Retype the full set of records. Keep every character identical.

Dataset entries: Begin

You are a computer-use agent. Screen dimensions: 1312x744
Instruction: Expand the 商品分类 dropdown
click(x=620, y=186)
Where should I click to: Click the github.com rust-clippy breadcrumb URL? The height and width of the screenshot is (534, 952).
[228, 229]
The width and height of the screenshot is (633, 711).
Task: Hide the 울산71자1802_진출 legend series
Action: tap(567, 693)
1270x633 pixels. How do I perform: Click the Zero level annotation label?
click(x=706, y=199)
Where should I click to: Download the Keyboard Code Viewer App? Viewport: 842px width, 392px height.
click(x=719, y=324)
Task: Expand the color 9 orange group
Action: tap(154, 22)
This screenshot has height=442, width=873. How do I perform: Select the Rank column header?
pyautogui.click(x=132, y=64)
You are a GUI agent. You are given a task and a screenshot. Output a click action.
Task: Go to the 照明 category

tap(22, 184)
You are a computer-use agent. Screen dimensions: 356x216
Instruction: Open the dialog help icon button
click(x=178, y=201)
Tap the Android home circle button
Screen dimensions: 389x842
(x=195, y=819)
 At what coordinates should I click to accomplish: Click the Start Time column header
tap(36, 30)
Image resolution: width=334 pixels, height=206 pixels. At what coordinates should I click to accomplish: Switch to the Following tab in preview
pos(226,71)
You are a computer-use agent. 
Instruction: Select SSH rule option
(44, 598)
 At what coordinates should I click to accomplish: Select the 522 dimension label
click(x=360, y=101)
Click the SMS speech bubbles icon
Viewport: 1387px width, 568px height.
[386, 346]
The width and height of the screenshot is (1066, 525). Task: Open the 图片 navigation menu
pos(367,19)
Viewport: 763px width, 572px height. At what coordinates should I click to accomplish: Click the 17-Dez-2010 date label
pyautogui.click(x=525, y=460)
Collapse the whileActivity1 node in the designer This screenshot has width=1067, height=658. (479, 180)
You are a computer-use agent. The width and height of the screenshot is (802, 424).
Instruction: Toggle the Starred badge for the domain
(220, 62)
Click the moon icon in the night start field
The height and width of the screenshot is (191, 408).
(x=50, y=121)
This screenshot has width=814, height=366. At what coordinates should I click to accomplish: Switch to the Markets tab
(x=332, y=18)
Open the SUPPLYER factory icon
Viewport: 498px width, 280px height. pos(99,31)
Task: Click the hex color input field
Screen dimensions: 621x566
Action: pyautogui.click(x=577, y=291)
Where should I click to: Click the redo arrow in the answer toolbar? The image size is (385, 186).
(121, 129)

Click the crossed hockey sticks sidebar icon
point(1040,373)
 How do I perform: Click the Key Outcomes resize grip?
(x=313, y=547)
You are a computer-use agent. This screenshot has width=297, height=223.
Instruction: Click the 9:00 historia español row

Dataset entries: End

**Exercise response:**
You are a computer-use agent. Screen dimensions: 1312x744
Instruction: Expand the 商品分类 dropdown
click(x=620, y=186)
Where should I click to: Click the github.com rust-clippy breadcrumb URL? The height and width of the screenshot is (534, 952).
[228, 229]
The width and height of the screenshot is (633, 711).
Task: Hide the 울산71자1802_진출 legend series
Action: tap(567, 693)
1270x633 pixels. How do I perform: Click the Zero level annotation label?
click(x=706, y=199)
Where should I click to: Download the Keyboard Code Viewer App? Viewport: 842px width, 392px height.
click(x=719, y=324)
Task: Expand the color 9 orange group
Action: tap(154, 22)
This screenshot has height=442, width=873. How do I perform: Select the Rank column header?
pyautogui.click(x=132, y=64)
You are a GUI agent. You are given a task and a screenshot. Output a click action.
Task: Go to the 照明 category

tap(22, 184)
You are a computer-use agent. Screen dimensions: 356x216
Instruction: Open the dialog help icon button
click(x=178, y=201)
Tap the Android home circle button
Screen dimensions: 389x842
(x=195, y=819)
 At what coordinates should I click to accomplish: Click the Start Time column header
tap(36, 30)
Image resolution: width=334 pixels, height=206 pixels. At what coordinates should I click to accomplish: Switch to the Following tab in preview
pos(226,71)
You are a computer-use agent. 
Instruction: Select SSH rule option
(44, 598)
 At what coordinates should I click to accomplish: Select the 522 dimension label
click(x=360, y=101)
Click the SMS speech bubbles icon
Viewport: 1387px width, 568px height.
[386, 346]
The width and height of the screenshot is (1066, 525). Task: Open the 图片 navigation menu
pos(367,19)
Viewport: 763px width, 572px height. At what coordinates should I click to accomplish: Click the 17-Dez-2010 date label
pyautogui.click(x=525, y=460)
Collapse the whileActivity1 node in the designer This screenshot has width=1067, height=658. (479, 180)
You are a computer-use agent. The width and height of the screenshot is (802, 424).
Instruction: Toggle the Starred badge for the domain
(220, 62)
Click the moon icon in the night start field
The height and width of the screenshot is (191, 408).
(x=50, y=121)
This screenshot has width=814, height=366. At what coordinates should I click to accomplish: Switch to the Markets tab
(x=332, y=18)
Open the SUPPLYER factory icon
Viewport: 498px width, 280px height. pos(99,31)
Task: Click the hex color input field
Screen dimensions: 621x566
Action: pyautogui.click(x=577, y=291)
Where should I click to: Click the redo arrow in the answer toolbar? The image size is (385, 186).
(121, 129)

Click the crossed hockey sticks sidebar icon
point(1040,373)
 How do I perform: Click the Key Outcomes resize grip?
(x=313, y=547)
You are a computer-use agent. This screenshot has width=297, height=223.
Instruction: Click the 9:00 historia español row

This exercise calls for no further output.